Et il expliquait : « Évangéliser, pour l’Église, c’est porter la Bonne Nouvelle dans tous les milieux de l’humanité et, par son impact, transformer du dedans, rendre neuve l’humanité elle-même : « Voici que je fais l’univers nouveau » (Ap 21, 5). Mais il n’y a pas d’humanité nouvelle s’il n’y a pas d’abord des hommes nouveaux, de la nouveauté du baptême et de la vie selon l’Évangile. Le but de l’évangélisation est donc bien ce changement intérieur et, s’il fallait le traduire d’un mot, le plus juste serait de dire que l’Église évangélise lorsque, par la seule puissance divine du message qu’elle proclame, elle cherche à convertir en même temps la conscience personnelle et collective des hommes, l’activité dans laquelle ils s’engagent la vie et le milieu concrets qui sont les leurs. » (Ibid., n° 18).

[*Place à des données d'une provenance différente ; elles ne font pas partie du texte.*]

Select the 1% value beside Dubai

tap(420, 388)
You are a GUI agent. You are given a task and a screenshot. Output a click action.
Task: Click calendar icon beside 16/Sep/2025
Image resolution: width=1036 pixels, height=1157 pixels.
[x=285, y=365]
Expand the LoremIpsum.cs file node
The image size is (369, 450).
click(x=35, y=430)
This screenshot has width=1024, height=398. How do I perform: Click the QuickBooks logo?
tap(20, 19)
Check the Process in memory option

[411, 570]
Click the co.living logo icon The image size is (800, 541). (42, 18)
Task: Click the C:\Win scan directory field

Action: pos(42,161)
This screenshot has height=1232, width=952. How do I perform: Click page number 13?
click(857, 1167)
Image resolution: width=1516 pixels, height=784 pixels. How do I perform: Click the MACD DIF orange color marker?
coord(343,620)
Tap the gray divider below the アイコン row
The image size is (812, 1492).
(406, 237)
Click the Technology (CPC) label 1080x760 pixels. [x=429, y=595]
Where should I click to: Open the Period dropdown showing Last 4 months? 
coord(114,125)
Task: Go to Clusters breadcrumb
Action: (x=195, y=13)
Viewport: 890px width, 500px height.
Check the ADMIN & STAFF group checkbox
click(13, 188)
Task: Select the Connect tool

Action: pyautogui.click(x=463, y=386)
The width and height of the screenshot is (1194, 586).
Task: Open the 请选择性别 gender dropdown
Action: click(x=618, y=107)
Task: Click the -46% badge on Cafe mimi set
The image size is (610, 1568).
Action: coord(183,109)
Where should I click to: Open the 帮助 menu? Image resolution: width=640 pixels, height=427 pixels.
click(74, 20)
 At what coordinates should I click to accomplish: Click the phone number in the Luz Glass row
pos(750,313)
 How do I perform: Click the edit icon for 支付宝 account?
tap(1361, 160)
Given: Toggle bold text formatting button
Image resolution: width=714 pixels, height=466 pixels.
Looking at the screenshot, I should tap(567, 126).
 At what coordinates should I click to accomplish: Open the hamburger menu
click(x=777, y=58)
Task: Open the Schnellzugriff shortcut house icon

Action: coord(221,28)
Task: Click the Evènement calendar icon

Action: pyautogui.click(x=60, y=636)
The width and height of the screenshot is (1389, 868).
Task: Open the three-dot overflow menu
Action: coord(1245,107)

Tâche combien noble et exaltante.

5. On ne peut donc évoquer le jour de la mort de ce grand Pape sans repenser, ne serait-ce qu’un instant, à tout l’héritage de ce grand esprit.

Le 6 août 1978, les derniers rayons de la fête de la Transfiguration sont tombés sur le cœur du pasteur qui, pendant toute sa vie, avait servi la grande cause de la transformation de l’homme en notre époque difficile, et celle du renouveau de l’Église en vue de cette transformation.

Ces rayons semblaient dire : « C’est bien, bon et fidèle serviteur… viens te réjouir avec ton maître » (Mt 25, 21). Et Paul VI n’a pas repris sa tâche quotidienne, mais il a suivi le Seigneur qui l’appelait depuis la montagne de la Transfiguration.